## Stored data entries
---

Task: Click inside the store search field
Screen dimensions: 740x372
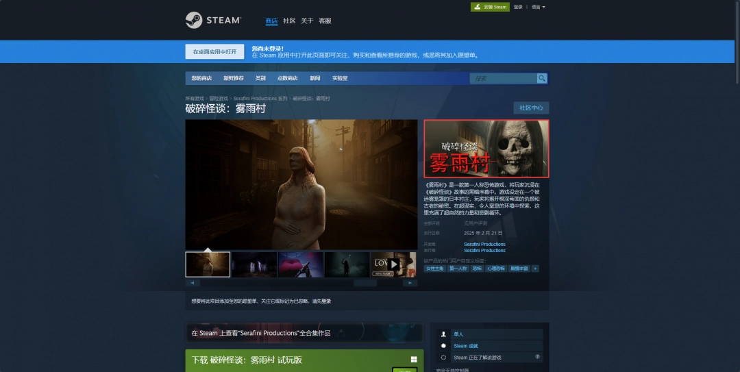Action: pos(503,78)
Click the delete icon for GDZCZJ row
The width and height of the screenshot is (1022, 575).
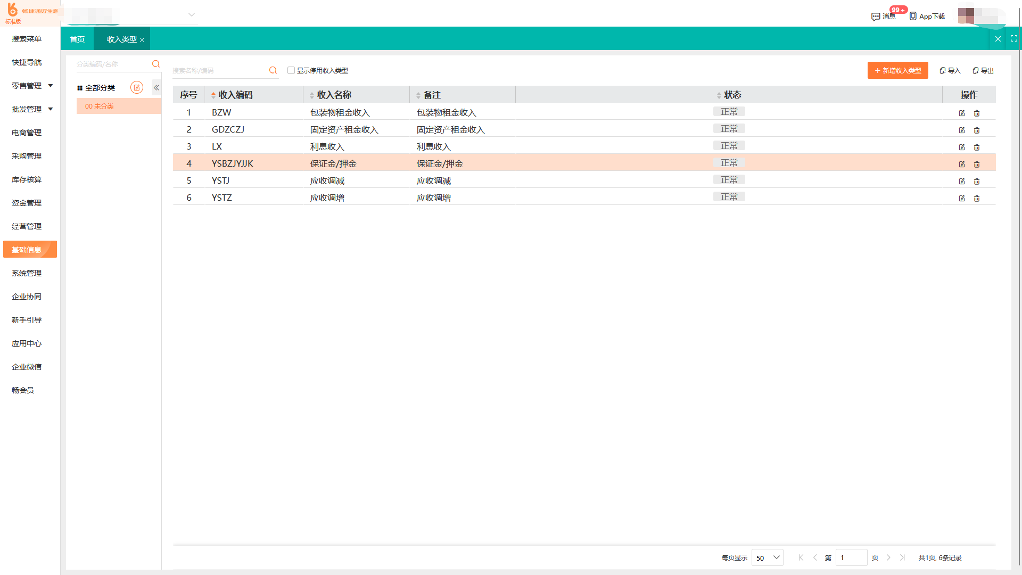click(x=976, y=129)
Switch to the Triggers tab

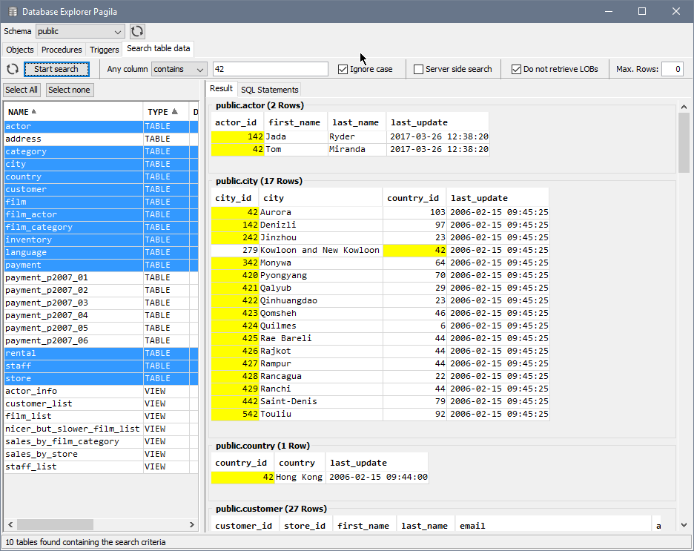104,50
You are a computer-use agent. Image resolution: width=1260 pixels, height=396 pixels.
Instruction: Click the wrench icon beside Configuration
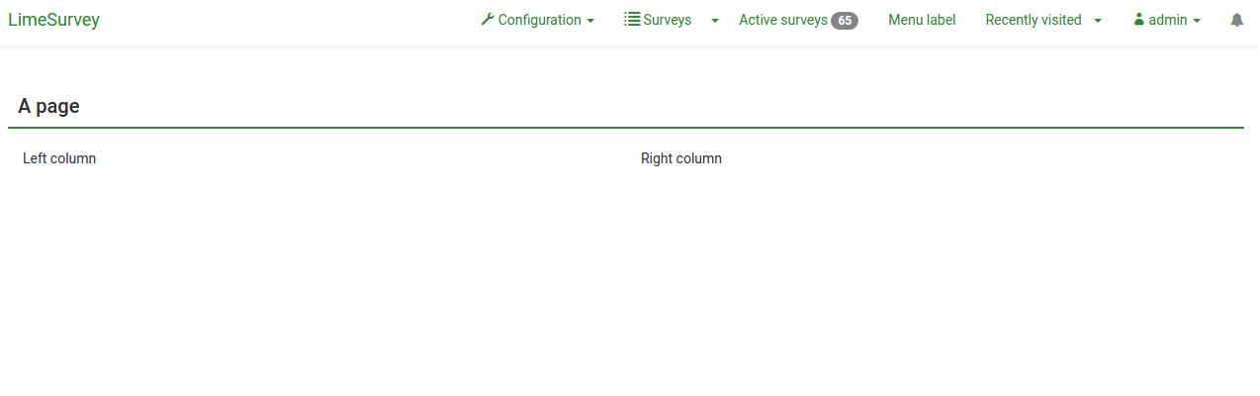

---

## Task statement
Please repeat each record above precisely, with the pictures left out.

## Answer below
Task: Click inside the store search field
Screen dimensions: 740x372
Action: pos(503,78)
Click the delete icon for GDZCZJ row
The width and height of the screenshot is (1022, 575).
click(x=976, y=129)
Switch to the Triggers tab

104,50
You are a computer-use agent. Image resolution: width=1260 pixels, height=396 pixels.
Instruction: Click the wrench icon beside Configuration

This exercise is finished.